Write out the rows below word for word, from the first one through the line that contains "Viewport: 1310px width, 743px height. 636,88", inclusive.
════════
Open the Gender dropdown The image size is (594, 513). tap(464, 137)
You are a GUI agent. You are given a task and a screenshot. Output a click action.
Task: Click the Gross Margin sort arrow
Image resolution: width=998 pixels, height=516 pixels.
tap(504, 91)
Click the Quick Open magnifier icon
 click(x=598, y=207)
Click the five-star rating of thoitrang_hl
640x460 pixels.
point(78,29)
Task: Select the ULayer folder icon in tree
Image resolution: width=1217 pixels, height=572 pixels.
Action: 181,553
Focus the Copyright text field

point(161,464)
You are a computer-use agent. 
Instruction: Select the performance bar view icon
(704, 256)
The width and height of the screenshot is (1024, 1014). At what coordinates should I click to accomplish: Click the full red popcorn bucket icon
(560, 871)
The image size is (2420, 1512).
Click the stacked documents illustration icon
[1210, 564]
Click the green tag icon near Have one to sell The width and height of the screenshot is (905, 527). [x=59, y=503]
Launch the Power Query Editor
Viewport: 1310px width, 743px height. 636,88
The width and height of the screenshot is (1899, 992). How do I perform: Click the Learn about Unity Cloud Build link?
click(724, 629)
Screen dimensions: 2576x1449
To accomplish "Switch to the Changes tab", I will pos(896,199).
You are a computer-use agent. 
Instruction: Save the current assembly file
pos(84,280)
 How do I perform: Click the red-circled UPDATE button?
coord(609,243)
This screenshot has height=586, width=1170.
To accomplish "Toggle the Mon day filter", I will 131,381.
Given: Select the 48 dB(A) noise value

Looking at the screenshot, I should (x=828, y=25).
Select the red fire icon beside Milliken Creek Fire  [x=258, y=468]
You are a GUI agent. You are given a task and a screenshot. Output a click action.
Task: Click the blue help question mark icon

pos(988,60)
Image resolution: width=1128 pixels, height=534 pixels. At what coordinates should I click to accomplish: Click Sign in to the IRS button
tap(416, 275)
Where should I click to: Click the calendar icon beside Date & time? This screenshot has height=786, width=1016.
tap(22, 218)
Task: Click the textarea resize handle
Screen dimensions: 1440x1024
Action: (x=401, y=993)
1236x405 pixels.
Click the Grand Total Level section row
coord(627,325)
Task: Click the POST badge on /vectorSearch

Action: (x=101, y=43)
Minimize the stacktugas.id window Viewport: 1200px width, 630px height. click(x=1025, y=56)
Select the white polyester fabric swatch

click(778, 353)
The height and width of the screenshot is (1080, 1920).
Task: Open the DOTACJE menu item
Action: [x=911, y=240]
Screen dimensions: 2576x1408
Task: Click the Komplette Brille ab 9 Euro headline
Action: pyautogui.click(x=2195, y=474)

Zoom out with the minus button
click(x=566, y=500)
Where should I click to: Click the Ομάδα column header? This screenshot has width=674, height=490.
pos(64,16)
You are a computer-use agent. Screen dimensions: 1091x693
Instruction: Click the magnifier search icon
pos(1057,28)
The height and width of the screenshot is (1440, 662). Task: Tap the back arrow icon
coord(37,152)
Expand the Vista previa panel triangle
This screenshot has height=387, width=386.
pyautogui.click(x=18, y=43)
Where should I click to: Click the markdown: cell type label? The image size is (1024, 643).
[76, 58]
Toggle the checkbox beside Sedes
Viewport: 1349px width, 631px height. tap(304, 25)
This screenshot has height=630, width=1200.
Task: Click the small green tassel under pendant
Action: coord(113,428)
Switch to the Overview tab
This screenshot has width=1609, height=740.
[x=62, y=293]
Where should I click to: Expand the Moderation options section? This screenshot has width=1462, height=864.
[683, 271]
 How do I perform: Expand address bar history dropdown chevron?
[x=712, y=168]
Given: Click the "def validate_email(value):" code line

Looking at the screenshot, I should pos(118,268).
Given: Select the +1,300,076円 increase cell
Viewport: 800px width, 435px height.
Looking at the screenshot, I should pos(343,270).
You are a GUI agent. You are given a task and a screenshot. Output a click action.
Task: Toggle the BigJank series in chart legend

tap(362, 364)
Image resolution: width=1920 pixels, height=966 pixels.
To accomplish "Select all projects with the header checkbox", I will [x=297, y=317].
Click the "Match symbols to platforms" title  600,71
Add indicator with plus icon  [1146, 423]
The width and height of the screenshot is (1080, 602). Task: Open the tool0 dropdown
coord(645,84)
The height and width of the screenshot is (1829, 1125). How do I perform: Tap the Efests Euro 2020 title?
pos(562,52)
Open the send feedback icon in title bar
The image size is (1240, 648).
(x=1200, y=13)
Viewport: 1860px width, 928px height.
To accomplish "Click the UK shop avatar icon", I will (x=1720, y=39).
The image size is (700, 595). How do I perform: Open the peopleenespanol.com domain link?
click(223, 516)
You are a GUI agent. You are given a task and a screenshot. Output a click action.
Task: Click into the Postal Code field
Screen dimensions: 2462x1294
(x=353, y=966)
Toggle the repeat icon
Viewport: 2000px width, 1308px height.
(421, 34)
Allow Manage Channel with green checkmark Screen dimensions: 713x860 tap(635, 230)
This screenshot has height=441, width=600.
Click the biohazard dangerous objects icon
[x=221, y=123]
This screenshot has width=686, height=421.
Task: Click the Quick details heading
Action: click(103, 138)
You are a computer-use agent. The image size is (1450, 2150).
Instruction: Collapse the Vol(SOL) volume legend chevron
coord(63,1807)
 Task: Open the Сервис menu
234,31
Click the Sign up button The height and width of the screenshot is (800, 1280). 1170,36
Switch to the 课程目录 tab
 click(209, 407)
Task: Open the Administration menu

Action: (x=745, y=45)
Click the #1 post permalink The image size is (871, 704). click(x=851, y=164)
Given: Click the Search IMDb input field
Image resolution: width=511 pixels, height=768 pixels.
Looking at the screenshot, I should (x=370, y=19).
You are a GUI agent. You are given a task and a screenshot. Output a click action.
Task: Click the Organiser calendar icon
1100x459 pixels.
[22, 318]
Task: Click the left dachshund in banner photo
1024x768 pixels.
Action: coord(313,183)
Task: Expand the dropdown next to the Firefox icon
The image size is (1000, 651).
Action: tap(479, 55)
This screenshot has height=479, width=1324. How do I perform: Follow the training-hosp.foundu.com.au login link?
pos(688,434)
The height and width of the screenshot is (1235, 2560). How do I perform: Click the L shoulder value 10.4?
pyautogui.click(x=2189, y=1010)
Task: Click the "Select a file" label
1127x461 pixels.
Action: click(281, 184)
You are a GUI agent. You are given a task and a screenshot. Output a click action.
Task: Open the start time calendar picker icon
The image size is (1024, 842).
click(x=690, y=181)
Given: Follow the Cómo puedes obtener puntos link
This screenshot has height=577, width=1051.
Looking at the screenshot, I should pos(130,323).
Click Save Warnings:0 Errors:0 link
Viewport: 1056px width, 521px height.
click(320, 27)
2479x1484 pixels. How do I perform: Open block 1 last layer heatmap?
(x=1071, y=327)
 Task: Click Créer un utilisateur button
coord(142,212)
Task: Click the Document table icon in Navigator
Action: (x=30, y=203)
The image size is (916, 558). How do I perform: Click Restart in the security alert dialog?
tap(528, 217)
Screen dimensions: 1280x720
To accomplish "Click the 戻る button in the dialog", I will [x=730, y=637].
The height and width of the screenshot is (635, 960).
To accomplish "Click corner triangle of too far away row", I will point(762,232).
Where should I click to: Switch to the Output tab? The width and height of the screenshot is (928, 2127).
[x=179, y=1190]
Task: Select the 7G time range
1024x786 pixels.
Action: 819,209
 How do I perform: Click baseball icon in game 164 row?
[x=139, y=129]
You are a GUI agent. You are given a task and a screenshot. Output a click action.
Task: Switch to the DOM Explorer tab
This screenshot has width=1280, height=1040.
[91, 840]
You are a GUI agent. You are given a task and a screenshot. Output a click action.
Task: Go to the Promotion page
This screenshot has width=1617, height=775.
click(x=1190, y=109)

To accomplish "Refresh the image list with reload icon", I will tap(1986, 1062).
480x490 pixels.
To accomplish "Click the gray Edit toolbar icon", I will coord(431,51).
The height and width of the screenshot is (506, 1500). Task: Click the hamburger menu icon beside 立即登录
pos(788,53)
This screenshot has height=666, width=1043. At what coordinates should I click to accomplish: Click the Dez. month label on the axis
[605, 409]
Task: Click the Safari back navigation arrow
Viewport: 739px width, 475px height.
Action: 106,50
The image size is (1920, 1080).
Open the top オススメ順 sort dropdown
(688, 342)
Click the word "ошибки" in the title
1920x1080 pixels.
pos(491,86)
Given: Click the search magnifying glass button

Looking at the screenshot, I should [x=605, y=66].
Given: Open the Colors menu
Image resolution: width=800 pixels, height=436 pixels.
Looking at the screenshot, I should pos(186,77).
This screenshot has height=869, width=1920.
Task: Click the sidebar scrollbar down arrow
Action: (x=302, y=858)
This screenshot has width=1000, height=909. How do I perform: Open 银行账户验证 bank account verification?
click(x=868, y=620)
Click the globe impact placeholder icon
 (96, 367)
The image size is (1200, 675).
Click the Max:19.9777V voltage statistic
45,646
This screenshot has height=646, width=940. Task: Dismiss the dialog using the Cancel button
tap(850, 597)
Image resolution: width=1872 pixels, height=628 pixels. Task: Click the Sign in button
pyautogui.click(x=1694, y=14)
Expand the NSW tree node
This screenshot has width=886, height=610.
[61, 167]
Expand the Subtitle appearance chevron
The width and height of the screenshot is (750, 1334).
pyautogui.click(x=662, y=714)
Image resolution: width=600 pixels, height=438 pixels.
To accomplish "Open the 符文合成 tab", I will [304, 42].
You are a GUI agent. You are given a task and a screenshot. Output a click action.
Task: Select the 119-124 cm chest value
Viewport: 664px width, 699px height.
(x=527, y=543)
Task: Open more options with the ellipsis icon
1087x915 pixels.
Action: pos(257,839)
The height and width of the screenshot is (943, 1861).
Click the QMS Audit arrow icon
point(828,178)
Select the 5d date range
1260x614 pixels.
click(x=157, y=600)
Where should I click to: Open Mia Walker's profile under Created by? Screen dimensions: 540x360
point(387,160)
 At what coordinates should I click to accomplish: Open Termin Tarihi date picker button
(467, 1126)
════════
Response for this exercise
Open the Gender dropdown The image size is (594, 513). tap(464, 137)
You are a GUI agent. You are given a task and a screenshot. Output a click action.
Task: Click the Gross Margin sort arrow
Image resolution: width=998 pixels, height=516 pixels.
tap(504, 91)
Click the Quick Open magnifier icon
 click(x=598, y=207)
Click the five-star rating of thoitrang_hl
640x460 pixels.
point(78,29)
Task: Select the ULayer folder icon in tree
Image resolution: width=1217 pixels, height=572 pixels.
Action: 181,553
Focus the Copyright text field

point(161,464)
You are a computer-use agent. 
Instruction: Select the performance bar view icon
(704, 256)
The width and height of the screenshot is (1024, 1014). At what coordinates should I click to accomplish: Click the full red popcorn bucket icon
(560, 871)
The image size is (2420, 1512).
Click the stacked documents illustration icon
[1210, 564]
Click the green tag icon near Have one to sell The width and height of the screenshot is (905, 527). [x=59, y=503]
Launch the Power Query Editor
Viewport: 1310px width, 743px height. 636,88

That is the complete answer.